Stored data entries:
※
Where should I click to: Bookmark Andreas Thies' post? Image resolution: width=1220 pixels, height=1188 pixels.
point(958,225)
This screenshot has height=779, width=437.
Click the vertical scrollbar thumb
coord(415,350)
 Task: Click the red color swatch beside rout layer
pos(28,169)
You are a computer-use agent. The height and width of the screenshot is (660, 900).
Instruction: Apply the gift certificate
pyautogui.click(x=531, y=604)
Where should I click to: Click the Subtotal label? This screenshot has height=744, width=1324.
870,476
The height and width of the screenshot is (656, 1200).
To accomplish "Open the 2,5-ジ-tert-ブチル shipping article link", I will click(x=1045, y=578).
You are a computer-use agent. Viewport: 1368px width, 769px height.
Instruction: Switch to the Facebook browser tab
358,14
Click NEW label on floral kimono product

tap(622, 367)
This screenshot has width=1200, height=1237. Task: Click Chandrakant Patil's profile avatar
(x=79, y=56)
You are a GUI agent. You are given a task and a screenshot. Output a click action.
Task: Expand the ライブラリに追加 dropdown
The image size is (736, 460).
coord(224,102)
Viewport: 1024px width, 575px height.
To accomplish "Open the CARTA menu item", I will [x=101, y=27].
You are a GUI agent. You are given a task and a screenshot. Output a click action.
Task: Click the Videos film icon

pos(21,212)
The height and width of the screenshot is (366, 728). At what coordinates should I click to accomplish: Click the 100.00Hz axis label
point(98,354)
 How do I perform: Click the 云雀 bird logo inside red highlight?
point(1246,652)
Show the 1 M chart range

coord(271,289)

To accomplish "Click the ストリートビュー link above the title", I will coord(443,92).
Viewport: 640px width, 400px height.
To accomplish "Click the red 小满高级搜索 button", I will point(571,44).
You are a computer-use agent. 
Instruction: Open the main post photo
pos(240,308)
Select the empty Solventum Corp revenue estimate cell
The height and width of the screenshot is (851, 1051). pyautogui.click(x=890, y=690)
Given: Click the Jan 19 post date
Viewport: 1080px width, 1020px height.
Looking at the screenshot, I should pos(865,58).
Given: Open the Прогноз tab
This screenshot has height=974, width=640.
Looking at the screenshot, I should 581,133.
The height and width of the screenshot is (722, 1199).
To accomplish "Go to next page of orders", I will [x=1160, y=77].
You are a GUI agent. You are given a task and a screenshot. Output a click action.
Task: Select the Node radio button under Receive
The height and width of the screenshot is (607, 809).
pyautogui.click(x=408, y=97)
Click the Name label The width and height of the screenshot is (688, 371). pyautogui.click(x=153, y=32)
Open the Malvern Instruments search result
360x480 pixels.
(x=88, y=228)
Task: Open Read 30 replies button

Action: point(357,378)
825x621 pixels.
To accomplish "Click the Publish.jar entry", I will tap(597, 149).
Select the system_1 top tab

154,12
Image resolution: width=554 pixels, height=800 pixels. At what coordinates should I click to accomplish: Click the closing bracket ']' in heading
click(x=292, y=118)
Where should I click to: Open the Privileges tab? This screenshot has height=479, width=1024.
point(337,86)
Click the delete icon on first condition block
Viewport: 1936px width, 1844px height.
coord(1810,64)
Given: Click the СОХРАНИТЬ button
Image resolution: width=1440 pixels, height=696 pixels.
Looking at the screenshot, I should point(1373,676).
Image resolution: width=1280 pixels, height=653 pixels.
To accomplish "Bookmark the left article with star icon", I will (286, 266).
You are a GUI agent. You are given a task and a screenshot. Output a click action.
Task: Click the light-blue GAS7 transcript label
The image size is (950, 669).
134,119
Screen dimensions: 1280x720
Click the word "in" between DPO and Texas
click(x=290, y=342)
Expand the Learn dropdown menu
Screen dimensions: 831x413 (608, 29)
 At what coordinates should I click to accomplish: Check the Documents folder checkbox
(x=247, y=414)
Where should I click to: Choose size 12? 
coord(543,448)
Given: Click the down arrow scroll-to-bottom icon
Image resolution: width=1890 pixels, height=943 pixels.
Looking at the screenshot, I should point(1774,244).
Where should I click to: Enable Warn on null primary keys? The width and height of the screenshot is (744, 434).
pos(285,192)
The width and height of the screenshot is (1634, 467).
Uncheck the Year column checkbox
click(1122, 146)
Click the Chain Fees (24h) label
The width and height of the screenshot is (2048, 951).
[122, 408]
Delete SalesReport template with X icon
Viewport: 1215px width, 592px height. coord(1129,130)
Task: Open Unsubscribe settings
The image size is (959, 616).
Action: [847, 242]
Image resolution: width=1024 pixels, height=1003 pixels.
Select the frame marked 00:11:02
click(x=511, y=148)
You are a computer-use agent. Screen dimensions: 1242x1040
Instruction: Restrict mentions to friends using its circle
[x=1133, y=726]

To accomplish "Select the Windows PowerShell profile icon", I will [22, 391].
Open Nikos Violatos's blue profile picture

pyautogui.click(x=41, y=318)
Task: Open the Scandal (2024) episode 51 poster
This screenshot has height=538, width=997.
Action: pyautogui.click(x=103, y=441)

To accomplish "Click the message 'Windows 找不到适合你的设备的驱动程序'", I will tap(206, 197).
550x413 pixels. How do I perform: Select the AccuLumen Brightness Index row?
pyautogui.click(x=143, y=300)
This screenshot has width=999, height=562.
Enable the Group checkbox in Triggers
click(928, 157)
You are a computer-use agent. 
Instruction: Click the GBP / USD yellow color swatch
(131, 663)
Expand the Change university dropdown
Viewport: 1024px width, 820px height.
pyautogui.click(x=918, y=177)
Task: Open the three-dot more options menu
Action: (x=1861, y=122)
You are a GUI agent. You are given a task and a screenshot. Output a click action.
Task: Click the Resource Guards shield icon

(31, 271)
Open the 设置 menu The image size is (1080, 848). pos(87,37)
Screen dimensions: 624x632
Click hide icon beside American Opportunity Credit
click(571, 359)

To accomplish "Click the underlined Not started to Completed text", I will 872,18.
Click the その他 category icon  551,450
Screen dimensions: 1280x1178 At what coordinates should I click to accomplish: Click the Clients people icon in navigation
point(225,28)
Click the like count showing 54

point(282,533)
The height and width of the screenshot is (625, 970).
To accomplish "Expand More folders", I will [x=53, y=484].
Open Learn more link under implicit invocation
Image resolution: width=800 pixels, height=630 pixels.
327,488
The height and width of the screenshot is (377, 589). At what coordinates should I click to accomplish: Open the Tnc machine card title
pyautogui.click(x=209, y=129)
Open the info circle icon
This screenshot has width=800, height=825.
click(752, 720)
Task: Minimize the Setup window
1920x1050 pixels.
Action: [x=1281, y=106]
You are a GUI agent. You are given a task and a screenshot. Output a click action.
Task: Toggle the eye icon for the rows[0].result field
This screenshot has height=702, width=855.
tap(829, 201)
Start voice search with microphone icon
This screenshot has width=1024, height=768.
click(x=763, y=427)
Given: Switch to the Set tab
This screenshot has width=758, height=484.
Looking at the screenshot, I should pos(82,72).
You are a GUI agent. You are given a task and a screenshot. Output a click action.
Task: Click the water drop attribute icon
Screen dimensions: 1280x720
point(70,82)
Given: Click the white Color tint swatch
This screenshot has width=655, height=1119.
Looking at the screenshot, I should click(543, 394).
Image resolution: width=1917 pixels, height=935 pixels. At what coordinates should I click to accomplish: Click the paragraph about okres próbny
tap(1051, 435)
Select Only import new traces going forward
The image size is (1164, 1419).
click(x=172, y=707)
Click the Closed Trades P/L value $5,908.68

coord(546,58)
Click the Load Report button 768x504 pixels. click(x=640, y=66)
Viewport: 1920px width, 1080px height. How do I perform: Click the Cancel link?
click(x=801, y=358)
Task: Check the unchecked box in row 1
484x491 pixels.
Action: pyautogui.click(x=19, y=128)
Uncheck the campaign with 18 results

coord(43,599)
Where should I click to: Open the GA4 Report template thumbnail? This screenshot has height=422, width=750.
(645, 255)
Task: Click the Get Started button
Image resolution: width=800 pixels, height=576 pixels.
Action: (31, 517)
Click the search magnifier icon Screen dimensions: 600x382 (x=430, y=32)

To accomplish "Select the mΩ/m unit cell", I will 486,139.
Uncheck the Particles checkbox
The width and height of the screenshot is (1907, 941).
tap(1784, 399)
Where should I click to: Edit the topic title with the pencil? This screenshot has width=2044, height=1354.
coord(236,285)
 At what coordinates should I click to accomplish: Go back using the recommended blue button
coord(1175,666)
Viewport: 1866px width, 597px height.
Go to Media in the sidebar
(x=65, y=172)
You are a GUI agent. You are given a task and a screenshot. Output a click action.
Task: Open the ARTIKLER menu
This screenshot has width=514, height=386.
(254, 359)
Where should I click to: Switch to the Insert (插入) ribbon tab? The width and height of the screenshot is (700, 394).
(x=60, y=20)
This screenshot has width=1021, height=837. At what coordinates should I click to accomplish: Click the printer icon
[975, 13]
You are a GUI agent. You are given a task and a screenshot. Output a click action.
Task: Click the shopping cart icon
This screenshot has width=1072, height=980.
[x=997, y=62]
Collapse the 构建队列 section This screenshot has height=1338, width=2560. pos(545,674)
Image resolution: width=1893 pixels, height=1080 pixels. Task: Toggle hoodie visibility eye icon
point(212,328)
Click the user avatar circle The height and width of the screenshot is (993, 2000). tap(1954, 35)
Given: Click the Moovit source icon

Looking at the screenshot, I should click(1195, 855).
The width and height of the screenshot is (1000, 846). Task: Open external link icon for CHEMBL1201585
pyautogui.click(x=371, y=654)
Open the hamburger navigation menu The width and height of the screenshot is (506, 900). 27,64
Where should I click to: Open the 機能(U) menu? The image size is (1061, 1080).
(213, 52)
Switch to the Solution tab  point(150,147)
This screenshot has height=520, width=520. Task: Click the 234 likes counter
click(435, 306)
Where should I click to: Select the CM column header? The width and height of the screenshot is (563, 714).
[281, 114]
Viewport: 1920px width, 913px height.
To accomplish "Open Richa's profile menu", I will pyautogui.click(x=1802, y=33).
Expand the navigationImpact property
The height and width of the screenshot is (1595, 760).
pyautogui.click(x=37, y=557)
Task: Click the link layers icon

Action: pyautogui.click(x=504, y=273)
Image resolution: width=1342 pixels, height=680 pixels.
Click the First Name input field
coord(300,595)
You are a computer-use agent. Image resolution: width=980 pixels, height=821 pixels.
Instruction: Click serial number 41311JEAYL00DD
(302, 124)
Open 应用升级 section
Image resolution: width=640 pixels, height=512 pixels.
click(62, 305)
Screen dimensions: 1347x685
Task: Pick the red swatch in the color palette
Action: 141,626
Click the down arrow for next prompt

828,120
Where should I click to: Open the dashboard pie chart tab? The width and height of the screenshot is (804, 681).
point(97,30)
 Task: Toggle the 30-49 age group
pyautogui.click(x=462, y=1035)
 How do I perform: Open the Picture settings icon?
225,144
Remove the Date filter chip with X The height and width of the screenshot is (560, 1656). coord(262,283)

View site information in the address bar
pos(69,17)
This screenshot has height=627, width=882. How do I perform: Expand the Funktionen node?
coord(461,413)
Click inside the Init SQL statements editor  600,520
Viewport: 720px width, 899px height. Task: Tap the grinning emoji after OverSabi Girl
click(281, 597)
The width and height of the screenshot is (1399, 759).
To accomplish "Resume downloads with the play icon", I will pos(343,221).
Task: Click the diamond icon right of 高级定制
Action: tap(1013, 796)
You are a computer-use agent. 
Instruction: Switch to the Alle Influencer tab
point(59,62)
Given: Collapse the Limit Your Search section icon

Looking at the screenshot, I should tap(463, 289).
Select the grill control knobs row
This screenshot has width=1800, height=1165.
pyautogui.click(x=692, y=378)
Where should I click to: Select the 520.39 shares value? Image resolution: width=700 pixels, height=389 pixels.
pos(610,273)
※
> Exercise prompt
Working from the records above, write out verbatim only the lines from the line containing "Click the Name" through the line containing "Given: Click the СОХРАНИТЬ button".

> Solution to this problem
Click the Name label The width and height of the screenshot is (688, 371). pyautogui.click(x=153, y=32)
Open the Malvern Instruments search result
360x480 pixels.
(x=88, y=228)
Task: Open Read 30 replies button

Action: point(357,378)
825x621 pixels.
To accomplish "Click the Publish.jar entry", I will tap(597, 149).
Select the system_1 top tab

154,12
Image resolution: width=554 pixels, height=800 pixels. At what coordinates should I click to accomplish: Click the closing bracket ']' in heading
click(x=292, y=118)
Where should I click to: Open the Privileges tab? This screenshot has height=479, width=1024.
point(337,86)
Click the delete icon on first condition block
Viewport: 1936px width, 1844px height.
coord(1810,64)
Given: Click the СОХРАНИТЬ button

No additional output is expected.